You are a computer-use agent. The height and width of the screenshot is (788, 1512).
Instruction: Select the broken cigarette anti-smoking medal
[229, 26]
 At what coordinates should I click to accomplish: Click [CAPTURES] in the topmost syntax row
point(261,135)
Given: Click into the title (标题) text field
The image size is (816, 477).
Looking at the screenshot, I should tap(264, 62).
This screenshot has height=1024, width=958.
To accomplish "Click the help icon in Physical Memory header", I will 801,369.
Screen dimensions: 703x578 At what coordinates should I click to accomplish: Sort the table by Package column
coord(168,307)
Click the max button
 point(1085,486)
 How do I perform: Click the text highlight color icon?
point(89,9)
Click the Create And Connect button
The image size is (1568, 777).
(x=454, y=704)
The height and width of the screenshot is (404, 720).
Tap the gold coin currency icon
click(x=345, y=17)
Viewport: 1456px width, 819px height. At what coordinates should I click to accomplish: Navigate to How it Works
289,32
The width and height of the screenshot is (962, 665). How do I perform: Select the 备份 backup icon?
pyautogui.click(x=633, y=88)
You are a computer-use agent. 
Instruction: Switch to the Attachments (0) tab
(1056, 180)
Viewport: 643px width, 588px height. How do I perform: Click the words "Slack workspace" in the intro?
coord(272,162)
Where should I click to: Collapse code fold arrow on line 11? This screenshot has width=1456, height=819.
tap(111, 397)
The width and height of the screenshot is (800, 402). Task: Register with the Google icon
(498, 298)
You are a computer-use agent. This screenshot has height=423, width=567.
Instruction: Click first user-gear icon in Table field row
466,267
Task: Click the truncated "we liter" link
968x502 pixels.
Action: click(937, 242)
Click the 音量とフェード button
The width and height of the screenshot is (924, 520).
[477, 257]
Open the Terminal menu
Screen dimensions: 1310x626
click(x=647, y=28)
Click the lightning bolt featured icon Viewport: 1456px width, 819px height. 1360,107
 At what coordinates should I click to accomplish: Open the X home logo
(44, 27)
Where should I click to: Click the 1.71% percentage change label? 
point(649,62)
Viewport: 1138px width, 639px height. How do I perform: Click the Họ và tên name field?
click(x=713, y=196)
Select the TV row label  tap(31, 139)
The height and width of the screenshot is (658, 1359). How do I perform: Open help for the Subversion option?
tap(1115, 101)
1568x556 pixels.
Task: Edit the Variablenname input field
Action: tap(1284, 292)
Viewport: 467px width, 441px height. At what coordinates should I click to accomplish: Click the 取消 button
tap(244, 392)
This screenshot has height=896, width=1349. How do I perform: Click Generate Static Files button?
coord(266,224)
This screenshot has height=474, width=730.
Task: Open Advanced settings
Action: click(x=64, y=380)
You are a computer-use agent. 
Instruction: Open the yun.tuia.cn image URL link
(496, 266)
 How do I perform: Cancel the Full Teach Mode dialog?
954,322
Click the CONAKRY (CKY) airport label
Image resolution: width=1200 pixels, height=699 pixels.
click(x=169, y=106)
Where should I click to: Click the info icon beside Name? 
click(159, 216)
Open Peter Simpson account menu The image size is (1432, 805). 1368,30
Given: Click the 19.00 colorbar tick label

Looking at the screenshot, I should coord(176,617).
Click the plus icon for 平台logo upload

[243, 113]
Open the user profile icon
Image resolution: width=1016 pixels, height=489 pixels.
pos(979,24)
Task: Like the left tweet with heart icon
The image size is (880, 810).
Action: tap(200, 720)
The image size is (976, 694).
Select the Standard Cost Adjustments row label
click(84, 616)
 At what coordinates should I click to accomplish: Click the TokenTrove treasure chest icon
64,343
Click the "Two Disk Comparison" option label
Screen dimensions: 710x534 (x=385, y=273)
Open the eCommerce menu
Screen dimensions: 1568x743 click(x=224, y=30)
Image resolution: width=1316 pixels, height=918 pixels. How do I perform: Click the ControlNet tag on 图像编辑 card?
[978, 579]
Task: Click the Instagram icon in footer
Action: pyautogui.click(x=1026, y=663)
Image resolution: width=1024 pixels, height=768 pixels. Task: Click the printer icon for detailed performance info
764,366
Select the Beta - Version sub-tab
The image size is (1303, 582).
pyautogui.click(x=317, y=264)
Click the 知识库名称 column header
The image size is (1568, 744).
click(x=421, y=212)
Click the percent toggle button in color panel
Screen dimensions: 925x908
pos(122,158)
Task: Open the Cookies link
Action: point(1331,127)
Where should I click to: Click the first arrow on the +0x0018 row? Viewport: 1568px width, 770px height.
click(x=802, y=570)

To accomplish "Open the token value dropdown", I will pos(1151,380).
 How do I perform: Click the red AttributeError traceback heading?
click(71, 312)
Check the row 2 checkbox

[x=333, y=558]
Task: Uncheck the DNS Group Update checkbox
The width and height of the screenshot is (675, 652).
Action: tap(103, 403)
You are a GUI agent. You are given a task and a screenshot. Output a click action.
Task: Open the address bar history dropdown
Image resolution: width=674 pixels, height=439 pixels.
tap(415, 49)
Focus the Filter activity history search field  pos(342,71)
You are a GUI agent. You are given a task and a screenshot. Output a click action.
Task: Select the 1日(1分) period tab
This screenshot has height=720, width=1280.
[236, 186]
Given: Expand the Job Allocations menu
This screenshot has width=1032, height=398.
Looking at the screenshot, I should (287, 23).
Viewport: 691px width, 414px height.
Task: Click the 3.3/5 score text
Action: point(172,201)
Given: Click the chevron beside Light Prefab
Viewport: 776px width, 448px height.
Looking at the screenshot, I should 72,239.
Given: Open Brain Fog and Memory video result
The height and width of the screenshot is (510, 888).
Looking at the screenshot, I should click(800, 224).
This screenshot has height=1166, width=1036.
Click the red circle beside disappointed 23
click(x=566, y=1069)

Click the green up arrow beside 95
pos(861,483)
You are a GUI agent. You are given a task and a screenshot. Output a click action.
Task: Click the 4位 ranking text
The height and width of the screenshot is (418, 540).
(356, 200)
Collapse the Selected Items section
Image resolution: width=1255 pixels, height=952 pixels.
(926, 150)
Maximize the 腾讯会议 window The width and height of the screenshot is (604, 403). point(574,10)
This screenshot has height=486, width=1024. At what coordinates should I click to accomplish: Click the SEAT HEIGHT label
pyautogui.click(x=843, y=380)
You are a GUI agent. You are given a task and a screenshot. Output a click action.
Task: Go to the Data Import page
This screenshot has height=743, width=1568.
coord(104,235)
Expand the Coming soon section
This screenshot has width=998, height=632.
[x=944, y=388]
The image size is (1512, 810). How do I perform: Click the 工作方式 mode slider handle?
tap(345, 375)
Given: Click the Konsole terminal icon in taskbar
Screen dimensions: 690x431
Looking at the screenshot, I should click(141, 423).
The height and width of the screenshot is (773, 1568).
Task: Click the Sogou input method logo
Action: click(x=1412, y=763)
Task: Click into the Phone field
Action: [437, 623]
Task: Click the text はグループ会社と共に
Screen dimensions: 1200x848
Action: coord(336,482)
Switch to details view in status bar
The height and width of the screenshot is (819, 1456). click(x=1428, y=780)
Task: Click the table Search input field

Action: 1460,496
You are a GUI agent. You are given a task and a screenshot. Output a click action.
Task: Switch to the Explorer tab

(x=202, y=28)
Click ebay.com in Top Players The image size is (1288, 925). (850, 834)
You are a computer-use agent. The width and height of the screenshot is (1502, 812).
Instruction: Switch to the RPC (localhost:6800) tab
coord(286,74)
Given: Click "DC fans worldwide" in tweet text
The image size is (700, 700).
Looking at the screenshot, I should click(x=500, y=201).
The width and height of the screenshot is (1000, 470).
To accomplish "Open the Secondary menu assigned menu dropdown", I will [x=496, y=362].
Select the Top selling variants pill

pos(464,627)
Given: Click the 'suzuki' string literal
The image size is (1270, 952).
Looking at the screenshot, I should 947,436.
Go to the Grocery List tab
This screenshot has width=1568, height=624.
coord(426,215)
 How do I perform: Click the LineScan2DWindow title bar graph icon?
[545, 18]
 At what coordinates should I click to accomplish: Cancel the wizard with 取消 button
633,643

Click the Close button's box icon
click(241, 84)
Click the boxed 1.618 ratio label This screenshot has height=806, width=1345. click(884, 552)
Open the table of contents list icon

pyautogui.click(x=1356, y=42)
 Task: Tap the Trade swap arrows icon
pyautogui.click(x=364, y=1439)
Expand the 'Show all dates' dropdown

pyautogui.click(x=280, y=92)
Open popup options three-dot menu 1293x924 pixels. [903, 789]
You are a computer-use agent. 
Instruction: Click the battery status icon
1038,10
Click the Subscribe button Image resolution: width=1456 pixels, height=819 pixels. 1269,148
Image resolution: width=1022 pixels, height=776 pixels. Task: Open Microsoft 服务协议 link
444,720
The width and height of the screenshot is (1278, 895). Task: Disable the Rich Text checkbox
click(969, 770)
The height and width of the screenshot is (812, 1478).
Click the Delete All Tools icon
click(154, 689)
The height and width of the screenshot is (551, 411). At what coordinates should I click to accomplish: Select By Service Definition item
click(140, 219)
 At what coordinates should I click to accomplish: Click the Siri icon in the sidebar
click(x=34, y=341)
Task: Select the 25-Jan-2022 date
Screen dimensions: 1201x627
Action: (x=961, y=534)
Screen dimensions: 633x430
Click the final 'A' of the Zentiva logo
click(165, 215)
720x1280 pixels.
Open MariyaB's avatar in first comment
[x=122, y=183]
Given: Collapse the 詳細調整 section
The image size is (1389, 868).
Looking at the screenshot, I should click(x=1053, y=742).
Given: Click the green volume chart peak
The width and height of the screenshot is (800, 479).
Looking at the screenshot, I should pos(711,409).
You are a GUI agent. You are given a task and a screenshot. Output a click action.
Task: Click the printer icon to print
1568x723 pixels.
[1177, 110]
○ ○ ○ ○ ○ ○ ○
■ Objective:
Replace "Instruction" with "Goal" in the records, starting with the first line and going on through the line with "(1056, 180)", and give those lines again with nothing else changed.

■ Solution to this task:
You are a computer-use agent. The height and width of the screenshot is (788, 1512).
Goal: Select the broken cigarette anti-smoking medal
[229, 26]
 At what coordinates should I click to accomplish: Click [CAPTURES] in the topmost syntax row
point(261,135)
Given: Click into the title (标题) text field
The image size is (816, 477).
Looking at the screenshot, I should tap(264, 62).
This screenshot has height=1024, width=958.
To accomplish "Click the help icon in Physical Memory header", I will 801,369.
Screen dimensions: 703x578 At what coordinates should I click to accomplish: Sort the table by Package column
coord(168,307)
Click the max button
 point(1085,486)
 How do I perform: Click the text highlight color icon?
point(89,9)
Click the Create And Connect button
The image size is (1568, 777).
(x=454, y=704)
The height and width of the screenshot is (404, 720).
Tap the gold coin currency icon
click(x=345, y=17)
Viewport: 1456px width, 819px height. At what coordinates should I click to accomplish: Navigate to How it Works
289,32
The width and height of the screenshot is (962, 665). How do I perform: Select the 备份 backup icon?
pyautogui.click(x=633, y=88)
You are a computer-use agent. 
Goal: Switch to the Attachments (0) tab
(1056, 180)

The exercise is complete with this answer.